YOUR INSTRUCTIONS: Each entry below has to be written out again exactly.

[Pixel coordinate grounding data]
*** Block opens ***

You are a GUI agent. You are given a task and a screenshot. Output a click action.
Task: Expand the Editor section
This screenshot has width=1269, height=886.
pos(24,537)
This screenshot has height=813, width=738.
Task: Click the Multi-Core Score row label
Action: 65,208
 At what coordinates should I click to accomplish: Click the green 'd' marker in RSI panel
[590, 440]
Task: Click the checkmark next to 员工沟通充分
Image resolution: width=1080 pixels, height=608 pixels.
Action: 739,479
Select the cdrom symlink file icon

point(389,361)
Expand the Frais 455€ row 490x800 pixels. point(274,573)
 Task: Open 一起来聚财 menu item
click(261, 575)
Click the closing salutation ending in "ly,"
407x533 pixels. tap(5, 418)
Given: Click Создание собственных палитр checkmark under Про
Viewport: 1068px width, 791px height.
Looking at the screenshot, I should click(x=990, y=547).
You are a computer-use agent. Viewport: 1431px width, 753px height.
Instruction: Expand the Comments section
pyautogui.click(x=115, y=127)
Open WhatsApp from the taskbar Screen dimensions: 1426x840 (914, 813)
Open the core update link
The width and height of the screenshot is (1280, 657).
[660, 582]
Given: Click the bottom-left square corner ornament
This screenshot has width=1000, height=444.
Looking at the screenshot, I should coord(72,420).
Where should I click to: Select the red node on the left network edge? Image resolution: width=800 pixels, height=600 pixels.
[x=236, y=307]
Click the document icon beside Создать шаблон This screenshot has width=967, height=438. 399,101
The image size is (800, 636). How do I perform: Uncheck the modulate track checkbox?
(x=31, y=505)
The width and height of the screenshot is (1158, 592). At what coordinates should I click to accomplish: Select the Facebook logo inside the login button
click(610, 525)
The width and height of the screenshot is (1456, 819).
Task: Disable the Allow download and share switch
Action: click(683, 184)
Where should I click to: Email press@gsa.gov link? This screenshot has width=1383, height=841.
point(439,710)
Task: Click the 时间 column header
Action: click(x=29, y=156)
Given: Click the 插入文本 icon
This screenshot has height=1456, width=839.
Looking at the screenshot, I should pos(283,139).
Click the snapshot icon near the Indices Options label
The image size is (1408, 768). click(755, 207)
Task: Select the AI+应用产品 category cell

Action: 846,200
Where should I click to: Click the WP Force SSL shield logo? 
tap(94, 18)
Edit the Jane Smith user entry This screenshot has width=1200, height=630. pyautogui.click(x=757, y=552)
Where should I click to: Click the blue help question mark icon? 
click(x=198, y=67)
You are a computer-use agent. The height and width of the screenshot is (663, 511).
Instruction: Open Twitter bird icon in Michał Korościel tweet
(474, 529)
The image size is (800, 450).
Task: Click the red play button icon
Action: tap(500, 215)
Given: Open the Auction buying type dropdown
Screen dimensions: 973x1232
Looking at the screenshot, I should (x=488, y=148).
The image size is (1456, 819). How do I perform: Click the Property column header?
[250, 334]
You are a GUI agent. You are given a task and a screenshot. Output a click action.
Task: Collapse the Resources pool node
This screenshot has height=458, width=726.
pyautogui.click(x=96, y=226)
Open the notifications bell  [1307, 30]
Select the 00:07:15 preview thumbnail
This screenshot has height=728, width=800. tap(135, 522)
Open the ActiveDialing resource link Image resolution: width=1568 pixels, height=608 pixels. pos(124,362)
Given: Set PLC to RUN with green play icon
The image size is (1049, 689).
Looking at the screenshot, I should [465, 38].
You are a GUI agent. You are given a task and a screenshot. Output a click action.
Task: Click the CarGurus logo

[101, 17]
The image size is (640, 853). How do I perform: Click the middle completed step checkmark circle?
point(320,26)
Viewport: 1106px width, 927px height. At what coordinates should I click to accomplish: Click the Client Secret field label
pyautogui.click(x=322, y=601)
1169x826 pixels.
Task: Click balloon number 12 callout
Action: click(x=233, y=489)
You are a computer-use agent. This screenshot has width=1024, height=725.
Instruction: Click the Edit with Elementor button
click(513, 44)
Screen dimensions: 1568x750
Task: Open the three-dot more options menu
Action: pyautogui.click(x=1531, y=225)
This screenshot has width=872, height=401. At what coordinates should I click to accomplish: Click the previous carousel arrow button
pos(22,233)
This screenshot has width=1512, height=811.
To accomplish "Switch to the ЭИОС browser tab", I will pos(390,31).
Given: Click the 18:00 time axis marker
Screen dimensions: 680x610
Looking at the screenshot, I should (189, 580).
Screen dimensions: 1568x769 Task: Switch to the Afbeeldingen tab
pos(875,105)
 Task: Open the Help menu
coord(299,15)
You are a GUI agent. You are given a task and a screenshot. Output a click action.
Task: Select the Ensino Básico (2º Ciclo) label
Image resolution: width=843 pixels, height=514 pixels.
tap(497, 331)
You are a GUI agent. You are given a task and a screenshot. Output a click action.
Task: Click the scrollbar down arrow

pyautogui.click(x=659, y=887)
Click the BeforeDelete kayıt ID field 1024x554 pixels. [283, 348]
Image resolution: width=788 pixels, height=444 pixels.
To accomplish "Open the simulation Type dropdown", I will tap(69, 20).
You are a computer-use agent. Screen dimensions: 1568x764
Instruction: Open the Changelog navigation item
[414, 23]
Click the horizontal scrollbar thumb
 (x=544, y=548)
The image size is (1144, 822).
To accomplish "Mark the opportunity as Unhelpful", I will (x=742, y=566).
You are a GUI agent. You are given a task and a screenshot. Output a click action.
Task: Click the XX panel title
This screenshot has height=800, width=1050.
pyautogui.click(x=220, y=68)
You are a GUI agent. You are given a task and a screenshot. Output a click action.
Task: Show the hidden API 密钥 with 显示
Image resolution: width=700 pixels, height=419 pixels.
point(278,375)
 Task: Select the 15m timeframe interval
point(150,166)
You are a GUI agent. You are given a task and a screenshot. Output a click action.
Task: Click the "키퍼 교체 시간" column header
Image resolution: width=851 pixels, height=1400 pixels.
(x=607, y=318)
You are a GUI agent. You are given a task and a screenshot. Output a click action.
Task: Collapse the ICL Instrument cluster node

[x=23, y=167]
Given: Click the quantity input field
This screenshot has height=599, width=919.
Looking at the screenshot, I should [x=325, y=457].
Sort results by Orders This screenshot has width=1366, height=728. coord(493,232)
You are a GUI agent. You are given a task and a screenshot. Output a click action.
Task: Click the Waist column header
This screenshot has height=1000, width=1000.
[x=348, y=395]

*** Block closes ***

YOUR RESPONSE:
You are a GUI agent. You are given a task and a screenshot. Output a click action.
Task: Expand the Editor section
This screenshot has width=1269, height=886.
pos(24,537)
This screenshot has height=813, width=738.
Task: Click the Multi-Core Score row label
Action: 65,208
 At what coordinates should I click to accomplish: Click the green 'd' marker in RSI panel
[590, 440]
Task: Click the checkmark next to 员工沟通充分
Image resolution: width=1080 pixels, height=608 pixels.
Action: 739,479
Select the cdrom symlink file icon

point(389,361)
Expand the Frais 455€ row 490x800 pixels. point(274,573)
 Task: Open 一起来聚财 menu item
click(261, 575)
Click the closing salutation ending in "ly,"
407x533 pixels. tap(5, 418)
Given: Click Создание собственных палитр checkmark under Про
Viewport: 1068px width, 791px height.
Looking at the screenshot, I should click(x=990, y=547).
You are a computer-use agent. Viewport: 1431px width, 753px height.
Instruction: Expand the Comments section
pyautogui.click(x=115, y=127)
Open WhatsApp from the taskbar Screen dimensions: 1426x840 (914, 813)
Open the core update link
The width and height of the screenshot is (1280, 657).
[660, 582]
Given: Click the bottom-left square corner ornament
This screenshot has width=1000, height=444.
Looking at the screenshot, I should coord(72,420).
Where should I click to: Select the red node on the left network edge? Image resolution: width=800 pixels, height=600 pixels.
[x=236, y=307]
Click the document icon beside Создать шаблон This screenshot has width=967, height=438. 399,101
The image size is (800, 636). How do I perform: Uncheck the modulate track checkbox?
(x=31, y=505)
The width and height of the screenshot is (1158, 592). At what coordinates should I click to accomplish: Select the Facebook logo inside the login button
click(610, 525)
The width and height of the screenshot is (1456, 819).
Task: Disable the Allow download and share switch
Action: click(683, 184)
Where should I click to: Email press@gsa.gov link? This screenshot has width=1383, height=841.
point(439,710)
Task: Click the 时间 column header
Action: click(x=29, y=156)
Given: Click the 插入文本 icon
This screenshot has height=1456, width=839.
Looking at the screenshot, I should pos(283,139).
Click the snapshot icon near the Indices Options label
The image size is (1408, 768). click(755, 207)
Task: Select the AI+应用产品 category cell

Action: 846,200
Where should I click to: Click the WP Force SSL shield logo? 
tap(94, 18)
Edit the Jane Smith user entry This screenshot has width=1200, height=630. pyautogui.click(x=757, y=552)
Where should I click to: Click the blue help question mark icon? 
click(x=198, y=67)
You are a computer-use agent. The height and width of the screenshot is (663, 511).
Instruction: Open Twitter bird icon in Michał Korościel tweet
(474, 529)
The image size is (800, 450).
Task: Click the red play button icon
Action: tap(500, 215)
Given: Open the Auction buying type dropdown
Screen dimensions: 973x1232
Looking at the screenshot, I should (x=488, y=148).
The image size is (1456, 819). How do I perform: Click the Property column header?
[250, 334]
You are a GUI agent. You are given a task and a screenshot. Output a click action.
Task: Collapse the Resources pool node
This screenshot has height=458, width=726.
pyautogui.click(x=96, y=226)
Open the notifications bell  [1307, 30]
Select the 00:07:15 preview thumbnail
This screenshot has height=728, width=800. tap(135, 522)
Open the ActiveDialing resource link Image resolution: width=1568 pixels, height=608 pixels. pos(124,362)
Given: Set PLC to RUN with green play icon
The image size is (1049, 689).
Looking at the screenshot, I should [465, 38].
You are a GUI agent. You are given a task and a screenshot. Output a click action.
Task: Click the CarGurus logo

[101, 17]
The image size is (640, 853). How do I perform: Click the middle completed step checkmark circle?
point(320,26)
Viewport: 1106px width, 927px height. At what coordinates should I click to accomplish: Click the Client Secret field label
pyautogui.click(x=322, y=601)
1169x826 pixels.
Task: Click balloon number 12 callout
Action: click(x=233, y=489)
You are a computer-use agent. This screenshot has width=1024, height=725.
Instruction: Click the Edit with Elementor button
click(513, 44)
Screen dimensions: 1568x750
Task: Open the three-dot more options menu
Action: pyautogui.click(x=1531, y=225)
This screenshot has width=872, height=401. At what coordinates should I click to accomplish: Click the previous carousel arrow button
pos(22,233)
This screenshot has width=1512, height=811.
To accomplish "Switch to the ЭИОС browser tab", I will pos(390,31).
Given: Click the 18:00 time axis marker
Screen dimensions: 680x610
Looking at the screenshot, I should (189, 580).
Screen dimensions: 1568x769 Task: Switch to the Afbeeldingen tab
pos(875,105)
 Task: Open the Help menu
coord(299,15)
You are a GUI agent. You are given a task and a screenshot. Output a click action.
Task: Select the Ensino Básico (2º Ciclo) label
Image resolution: width=843 pixels, height=514 pixels.
tap(497, 331)
You are a GUI agent. You are given a task and a screenshot. Output a click action.
Task: Click the scrollbar down arrow

pyautogui.click(x=659, y=887)
Click the BeforeDelete kayıt ID field 1024x554 pixels. [283, 348]
Image resolution: width=788 pixels, height=444 pixels.
To accomplish "Open the simulation Type dropdown", I will tap(69, 20).
You are a computer-use agent. Screen dimensions: 1568x764
Instruction: Open the Changelog navigation item
[414, 23]
Click the horizontal scrollbar thumb
 (x=544, y=548)
The image size is (1144, 822).
To accomplish "Mark the opportunity as Unhelpful", I will (x=742, y=566).
You are a GUI agent. You are given a task and a screenshot. Output a click action.
Task: Click the XX panel title
This screenshot has height=800, width=1050.
pyautogui.click(x=220, y=68)
You are a GUI agent. You are given a task and a screenshot. Output a click action.
Task: Show the hidden API 密钥 with 显示
Image resolution: width=700 pixels, height=419 pixels.
point(278,375)
 Task: Select the 15m timeframe interval
point(150,166)
You are a GUI agent. You are given a task and a screenshot. Output a click action.
Task: Click the "키퍼 교체 시간" column header
Image resolution: width=851 pixels, height=1400 pixels.
(x=607, y=318)
You are a GUI agent. You are given a task and a screenshot. Output a click action.
Task: Collapse the ICL Instrument cluster node

[x=23, y=167]
Given: Click the quantity input field
This screenshot has height=599, width=919.
Looking at the screenshot, I should [x=325, y=457].
Sort results by Orders This screenshot has width=1366, height=728. coord(493,232)
You are a GUI agent. You are given a task and a screenshot. Output a click action.
Task: Click the Waist column header
This screenshot has height=1000, width=1000.
[x=348, y=395]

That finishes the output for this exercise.